— Begin Source material —

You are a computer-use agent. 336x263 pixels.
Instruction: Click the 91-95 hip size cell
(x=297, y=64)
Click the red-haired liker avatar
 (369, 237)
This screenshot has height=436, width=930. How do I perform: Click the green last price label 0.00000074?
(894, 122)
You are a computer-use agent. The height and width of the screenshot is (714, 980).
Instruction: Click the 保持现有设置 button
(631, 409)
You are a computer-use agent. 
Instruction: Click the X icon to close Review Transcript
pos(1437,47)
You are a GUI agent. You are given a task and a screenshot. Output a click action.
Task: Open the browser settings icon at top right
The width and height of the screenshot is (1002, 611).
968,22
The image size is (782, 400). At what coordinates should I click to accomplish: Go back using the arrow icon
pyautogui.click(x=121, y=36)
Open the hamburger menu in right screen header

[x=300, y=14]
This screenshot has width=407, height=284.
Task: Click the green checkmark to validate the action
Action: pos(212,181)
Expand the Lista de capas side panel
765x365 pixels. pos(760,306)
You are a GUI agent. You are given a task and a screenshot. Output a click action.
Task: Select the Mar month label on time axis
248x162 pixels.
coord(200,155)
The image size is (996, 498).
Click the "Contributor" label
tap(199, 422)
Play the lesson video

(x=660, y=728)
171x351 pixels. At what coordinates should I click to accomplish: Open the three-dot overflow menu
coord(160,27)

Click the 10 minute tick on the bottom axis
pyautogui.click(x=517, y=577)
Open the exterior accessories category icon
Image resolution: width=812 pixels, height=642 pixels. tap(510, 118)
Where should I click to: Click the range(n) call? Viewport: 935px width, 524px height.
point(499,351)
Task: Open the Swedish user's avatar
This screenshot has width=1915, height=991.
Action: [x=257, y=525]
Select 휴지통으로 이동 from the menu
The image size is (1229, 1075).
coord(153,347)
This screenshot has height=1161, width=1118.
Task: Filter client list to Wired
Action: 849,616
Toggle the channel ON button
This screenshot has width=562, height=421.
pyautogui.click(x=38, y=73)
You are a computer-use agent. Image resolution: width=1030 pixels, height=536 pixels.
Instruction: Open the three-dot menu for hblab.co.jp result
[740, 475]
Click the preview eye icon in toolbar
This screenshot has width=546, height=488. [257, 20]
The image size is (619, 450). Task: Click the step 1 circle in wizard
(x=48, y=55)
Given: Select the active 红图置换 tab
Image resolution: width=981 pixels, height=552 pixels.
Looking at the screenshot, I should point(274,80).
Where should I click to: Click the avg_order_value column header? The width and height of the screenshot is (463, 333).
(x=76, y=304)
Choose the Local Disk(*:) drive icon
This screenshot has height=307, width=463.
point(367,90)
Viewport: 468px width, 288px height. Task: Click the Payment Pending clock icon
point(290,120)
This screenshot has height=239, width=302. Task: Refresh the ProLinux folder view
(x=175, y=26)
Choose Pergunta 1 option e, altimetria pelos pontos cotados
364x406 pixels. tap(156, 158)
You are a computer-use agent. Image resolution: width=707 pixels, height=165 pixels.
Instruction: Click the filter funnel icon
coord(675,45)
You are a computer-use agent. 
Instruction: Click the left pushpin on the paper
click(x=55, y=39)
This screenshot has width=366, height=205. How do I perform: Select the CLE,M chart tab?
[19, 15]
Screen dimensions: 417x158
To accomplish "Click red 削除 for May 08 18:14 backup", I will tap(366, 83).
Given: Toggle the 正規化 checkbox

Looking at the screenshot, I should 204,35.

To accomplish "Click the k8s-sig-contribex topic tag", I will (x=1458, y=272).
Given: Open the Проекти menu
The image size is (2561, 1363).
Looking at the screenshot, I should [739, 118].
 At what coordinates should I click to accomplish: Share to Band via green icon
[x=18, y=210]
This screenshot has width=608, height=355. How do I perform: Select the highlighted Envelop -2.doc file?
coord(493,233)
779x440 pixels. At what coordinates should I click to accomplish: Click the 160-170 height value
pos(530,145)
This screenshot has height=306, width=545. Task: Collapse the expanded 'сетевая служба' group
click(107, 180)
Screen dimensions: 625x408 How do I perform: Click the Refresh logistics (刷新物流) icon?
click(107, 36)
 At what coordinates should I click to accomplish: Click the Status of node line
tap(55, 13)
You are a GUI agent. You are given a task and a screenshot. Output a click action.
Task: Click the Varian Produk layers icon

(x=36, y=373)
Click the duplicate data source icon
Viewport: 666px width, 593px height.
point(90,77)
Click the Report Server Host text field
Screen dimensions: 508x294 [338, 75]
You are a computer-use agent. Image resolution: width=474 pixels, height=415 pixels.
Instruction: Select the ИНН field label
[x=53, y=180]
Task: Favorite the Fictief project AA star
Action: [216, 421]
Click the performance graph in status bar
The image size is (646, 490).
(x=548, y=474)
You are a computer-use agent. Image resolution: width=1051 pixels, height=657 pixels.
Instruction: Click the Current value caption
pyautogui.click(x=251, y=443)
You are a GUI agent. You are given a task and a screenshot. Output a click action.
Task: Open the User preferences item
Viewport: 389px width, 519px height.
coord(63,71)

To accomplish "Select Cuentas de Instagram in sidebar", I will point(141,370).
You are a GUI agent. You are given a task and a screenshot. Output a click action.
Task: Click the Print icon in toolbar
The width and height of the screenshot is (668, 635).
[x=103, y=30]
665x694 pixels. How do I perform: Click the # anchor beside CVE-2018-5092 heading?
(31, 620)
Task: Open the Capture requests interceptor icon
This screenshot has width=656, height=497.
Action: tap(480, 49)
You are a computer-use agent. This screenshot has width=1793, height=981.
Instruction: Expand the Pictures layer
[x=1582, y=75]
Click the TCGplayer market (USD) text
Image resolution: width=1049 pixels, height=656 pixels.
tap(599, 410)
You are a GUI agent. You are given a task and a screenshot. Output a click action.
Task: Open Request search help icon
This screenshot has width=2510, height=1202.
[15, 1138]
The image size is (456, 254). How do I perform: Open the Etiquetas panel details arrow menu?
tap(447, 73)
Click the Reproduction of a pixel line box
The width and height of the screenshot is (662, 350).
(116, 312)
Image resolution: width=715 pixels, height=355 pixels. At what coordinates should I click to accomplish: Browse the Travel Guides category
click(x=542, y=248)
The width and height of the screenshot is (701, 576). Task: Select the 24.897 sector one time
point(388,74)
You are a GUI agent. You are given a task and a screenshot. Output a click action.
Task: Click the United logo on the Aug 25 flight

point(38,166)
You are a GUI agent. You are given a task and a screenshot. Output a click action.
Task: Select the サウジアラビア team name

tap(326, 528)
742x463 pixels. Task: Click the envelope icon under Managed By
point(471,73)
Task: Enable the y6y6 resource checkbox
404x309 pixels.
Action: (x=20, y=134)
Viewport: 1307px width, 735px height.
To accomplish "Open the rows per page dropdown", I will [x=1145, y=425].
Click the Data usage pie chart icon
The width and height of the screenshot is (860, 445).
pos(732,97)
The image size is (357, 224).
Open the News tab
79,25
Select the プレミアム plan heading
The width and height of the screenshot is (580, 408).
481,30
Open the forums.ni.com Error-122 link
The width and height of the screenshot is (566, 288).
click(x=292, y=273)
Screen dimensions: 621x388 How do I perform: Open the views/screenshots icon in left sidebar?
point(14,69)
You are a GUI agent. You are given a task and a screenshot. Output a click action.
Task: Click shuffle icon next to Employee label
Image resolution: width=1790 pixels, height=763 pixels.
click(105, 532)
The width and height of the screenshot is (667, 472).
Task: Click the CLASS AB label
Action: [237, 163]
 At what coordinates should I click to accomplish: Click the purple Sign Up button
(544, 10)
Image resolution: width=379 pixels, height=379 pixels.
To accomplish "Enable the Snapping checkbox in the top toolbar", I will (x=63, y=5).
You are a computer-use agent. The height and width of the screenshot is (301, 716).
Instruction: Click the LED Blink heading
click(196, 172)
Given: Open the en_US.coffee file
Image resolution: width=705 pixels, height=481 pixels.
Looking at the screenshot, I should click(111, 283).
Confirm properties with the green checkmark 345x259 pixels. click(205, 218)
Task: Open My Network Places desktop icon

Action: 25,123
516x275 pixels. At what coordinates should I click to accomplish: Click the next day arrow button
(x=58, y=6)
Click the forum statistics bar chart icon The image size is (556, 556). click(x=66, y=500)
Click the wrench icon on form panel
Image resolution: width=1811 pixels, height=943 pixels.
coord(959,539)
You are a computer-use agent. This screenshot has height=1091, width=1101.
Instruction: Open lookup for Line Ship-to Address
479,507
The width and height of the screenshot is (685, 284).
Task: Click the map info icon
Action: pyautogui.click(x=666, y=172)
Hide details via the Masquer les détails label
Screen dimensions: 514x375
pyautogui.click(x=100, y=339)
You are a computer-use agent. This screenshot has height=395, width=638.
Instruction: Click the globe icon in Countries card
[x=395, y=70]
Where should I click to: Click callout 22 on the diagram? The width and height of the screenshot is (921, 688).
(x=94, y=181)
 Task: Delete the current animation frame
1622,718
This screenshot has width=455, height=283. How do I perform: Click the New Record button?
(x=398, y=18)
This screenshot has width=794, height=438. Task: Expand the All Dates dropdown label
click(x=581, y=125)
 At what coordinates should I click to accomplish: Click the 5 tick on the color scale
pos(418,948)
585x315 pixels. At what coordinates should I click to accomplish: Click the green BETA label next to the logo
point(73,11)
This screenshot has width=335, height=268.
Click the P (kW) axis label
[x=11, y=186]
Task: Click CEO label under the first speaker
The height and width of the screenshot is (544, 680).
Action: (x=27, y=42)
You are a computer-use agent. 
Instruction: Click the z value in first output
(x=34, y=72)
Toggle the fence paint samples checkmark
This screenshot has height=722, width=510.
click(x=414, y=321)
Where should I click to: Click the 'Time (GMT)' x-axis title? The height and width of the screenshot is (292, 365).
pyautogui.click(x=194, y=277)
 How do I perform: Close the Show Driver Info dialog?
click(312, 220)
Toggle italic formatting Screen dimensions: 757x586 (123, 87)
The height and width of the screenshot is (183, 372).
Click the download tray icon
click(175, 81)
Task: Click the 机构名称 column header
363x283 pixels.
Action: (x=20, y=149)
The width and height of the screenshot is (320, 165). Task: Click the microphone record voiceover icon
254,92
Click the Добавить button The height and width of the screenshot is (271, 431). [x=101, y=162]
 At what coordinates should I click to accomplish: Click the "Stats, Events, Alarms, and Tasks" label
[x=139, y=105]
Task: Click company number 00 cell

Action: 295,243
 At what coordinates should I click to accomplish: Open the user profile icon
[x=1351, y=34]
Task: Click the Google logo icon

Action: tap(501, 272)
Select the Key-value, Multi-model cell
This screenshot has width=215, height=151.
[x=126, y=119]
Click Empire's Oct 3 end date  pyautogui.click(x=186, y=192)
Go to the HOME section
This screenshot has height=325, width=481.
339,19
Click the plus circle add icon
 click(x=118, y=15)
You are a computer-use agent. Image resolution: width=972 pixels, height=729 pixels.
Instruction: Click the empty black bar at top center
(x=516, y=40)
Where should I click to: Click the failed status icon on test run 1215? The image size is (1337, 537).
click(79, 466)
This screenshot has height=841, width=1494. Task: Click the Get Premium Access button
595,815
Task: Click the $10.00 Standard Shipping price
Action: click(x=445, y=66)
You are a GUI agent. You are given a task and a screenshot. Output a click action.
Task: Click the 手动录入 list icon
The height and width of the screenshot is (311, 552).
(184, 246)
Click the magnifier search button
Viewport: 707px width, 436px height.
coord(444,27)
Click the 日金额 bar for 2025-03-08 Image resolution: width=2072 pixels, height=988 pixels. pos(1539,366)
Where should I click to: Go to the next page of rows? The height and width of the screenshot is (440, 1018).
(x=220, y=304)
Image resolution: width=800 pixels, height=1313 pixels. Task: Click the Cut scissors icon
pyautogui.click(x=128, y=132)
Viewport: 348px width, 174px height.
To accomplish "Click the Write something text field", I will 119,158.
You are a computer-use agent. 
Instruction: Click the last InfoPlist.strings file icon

— End Source material —

# Your instructions
Rewrite the data above from its first line through the line containing "pos(1437,47)", changing every "Instruction" to "Command" and leaving everything else as it is.

# Full output
You are a computer-use agent. 336x263 pixels.
Command: Click the 91-95 hip size cell
(x=297, y=64)
Click the red-haired liker avatar
 (369, 237)
This screenshot has height=436, width=930. How do I perform: Click the green last price label 0.00000074?
(894, 122)
You are a computer-use agent. The height and width of the screenshot is (714, 980).
Command: Click the 保持现有设置 button
(631, 409)
You are a computer-use agent. 
Command: Click the X icon to close Review Transcript
pos(1437,47)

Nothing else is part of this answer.